- What you are asked to do: Go through the data and copy each line where the string "will" appears.

- Input records:
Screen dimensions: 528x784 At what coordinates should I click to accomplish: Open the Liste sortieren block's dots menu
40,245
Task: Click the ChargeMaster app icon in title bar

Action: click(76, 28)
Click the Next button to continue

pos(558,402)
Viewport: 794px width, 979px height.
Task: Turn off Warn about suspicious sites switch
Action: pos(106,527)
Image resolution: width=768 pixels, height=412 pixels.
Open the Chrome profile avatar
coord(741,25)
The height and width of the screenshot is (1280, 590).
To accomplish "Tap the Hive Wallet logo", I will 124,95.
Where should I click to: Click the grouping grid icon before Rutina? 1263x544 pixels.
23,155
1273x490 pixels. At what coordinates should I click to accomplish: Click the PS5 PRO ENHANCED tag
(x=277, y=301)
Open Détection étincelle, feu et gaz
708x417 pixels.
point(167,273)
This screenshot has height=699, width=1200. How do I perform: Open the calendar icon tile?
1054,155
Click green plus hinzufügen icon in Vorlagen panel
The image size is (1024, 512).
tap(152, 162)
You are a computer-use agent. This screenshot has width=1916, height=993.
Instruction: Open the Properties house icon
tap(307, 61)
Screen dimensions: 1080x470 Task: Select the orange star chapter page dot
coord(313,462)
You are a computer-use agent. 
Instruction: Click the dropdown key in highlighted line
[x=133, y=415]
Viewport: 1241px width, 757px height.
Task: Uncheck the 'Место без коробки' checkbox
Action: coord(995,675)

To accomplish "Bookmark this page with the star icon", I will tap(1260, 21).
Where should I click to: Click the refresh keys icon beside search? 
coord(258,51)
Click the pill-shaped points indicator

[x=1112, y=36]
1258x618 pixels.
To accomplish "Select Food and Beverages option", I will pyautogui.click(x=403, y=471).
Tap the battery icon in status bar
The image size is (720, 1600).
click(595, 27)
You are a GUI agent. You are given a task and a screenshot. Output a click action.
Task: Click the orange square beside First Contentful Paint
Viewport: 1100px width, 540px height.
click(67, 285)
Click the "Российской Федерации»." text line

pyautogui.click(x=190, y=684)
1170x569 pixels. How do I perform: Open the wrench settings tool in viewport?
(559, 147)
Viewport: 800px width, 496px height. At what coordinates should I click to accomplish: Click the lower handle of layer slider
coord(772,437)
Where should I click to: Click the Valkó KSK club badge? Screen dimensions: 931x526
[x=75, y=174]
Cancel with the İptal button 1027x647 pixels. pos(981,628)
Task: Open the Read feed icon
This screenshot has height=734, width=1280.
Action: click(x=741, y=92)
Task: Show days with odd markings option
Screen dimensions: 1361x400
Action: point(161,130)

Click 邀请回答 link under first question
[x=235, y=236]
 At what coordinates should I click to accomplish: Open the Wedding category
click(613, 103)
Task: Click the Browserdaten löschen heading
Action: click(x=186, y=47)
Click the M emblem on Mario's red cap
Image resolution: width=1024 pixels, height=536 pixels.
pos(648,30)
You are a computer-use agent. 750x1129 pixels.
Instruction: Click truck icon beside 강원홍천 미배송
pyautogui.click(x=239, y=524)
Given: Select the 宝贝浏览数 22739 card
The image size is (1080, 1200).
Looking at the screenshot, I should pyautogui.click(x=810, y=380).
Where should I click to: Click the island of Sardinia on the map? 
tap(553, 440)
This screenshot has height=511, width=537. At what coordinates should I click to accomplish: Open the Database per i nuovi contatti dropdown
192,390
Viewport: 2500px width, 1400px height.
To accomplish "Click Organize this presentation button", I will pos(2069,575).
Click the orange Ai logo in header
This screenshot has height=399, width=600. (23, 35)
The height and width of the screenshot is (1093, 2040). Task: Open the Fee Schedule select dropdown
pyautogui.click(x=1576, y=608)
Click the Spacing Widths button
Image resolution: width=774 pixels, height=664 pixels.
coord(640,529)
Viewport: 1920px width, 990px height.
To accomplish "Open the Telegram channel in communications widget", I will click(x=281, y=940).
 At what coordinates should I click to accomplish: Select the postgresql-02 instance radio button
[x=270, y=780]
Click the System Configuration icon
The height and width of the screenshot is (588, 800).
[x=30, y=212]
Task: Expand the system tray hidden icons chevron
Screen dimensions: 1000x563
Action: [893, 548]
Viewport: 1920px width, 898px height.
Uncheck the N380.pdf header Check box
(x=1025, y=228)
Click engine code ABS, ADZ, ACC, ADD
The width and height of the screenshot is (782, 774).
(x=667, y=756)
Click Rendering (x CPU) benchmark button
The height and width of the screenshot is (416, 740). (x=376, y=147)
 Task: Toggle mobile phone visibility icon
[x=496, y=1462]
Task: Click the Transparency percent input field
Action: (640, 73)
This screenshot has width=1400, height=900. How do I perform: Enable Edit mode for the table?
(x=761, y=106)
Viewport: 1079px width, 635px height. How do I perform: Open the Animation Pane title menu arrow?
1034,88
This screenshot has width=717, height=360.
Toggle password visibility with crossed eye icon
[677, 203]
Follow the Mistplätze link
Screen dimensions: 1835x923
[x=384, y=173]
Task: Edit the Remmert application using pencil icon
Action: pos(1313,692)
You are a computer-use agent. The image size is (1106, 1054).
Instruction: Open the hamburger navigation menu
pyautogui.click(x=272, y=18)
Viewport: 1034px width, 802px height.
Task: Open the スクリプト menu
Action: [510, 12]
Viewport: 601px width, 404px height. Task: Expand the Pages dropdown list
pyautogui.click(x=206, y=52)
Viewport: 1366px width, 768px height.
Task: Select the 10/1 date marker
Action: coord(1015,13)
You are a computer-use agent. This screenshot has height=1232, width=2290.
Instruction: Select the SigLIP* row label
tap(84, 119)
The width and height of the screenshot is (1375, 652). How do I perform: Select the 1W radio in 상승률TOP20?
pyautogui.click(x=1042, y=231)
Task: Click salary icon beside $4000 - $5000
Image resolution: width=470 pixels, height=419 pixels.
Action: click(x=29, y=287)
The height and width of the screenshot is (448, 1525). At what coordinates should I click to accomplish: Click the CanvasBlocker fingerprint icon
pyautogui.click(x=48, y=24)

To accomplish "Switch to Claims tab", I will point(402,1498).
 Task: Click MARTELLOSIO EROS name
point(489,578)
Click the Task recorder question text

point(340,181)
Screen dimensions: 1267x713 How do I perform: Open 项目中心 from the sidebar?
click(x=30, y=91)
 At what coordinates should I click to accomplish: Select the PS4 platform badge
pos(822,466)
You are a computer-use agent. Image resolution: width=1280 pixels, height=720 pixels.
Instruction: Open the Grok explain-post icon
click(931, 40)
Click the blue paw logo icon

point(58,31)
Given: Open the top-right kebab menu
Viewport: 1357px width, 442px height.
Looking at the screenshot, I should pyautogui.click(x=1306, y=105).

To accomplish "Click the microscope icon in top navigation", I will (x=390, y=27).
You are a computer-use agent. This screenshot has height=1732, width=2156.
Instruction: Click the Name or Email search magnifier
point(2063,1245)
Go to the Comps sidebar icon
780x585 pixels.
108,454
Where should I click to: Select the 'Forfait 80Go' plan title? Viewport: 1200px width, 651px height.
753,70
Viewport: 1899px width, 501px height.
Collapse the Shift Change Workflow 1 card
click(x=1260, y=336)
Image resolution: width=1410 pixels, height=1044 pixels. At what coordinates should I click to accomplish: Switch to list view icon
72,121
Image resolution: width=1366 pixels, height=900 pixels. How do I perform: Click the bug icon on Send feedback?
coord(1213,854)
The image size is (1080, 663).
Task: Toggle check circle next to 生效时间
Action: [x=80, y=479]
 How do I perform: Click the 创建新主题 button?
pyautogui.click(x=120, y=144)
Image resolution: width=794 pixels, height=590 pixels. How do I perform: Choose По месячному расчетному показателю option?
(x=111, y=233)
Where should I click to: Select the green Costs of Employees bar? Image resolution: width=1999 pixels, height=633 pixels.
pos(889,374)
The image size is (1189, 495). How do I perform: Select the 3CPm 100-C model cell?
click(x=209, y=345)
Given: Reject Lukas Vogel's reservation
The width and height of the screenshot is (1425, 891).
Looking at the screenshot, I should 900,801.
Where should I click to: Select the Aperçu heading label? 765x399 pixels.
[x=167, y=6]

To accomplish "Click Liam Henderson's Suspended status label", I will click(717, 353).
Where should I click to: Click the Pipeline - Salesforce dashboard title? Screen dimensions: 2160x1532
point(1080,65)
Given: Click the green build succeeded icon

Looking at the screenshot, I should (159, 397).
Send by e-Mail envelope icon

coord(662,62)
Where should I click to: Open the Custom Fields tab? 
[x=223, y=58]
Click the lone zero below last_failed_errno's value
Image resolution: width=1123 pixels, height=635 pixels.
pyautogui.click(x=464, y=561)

- Exercise solution:
To accomplish "Tap the Hive Wallet logo", I will 124,95.
To accomplish "Bookmark this page with the star icon", I will tap(1260, 21).
To accomplish "Select Food and Beverages option", I will pyautogui.click(x=403, y=471).
To accomplish "Click Organize this presentation button", I will pos(2069,575).
To accomplish "Open the Telegram channel in communications widget", I will click(x=281, y=940).
To accomplish "Switch to Claims tab", I will point(402,1498).
To accomplish "Click the microscope icon in top navigation", I will (x=390, y=27).
To accomplish "Click Liam Henderson's Suspended status label", I will click(717, 353).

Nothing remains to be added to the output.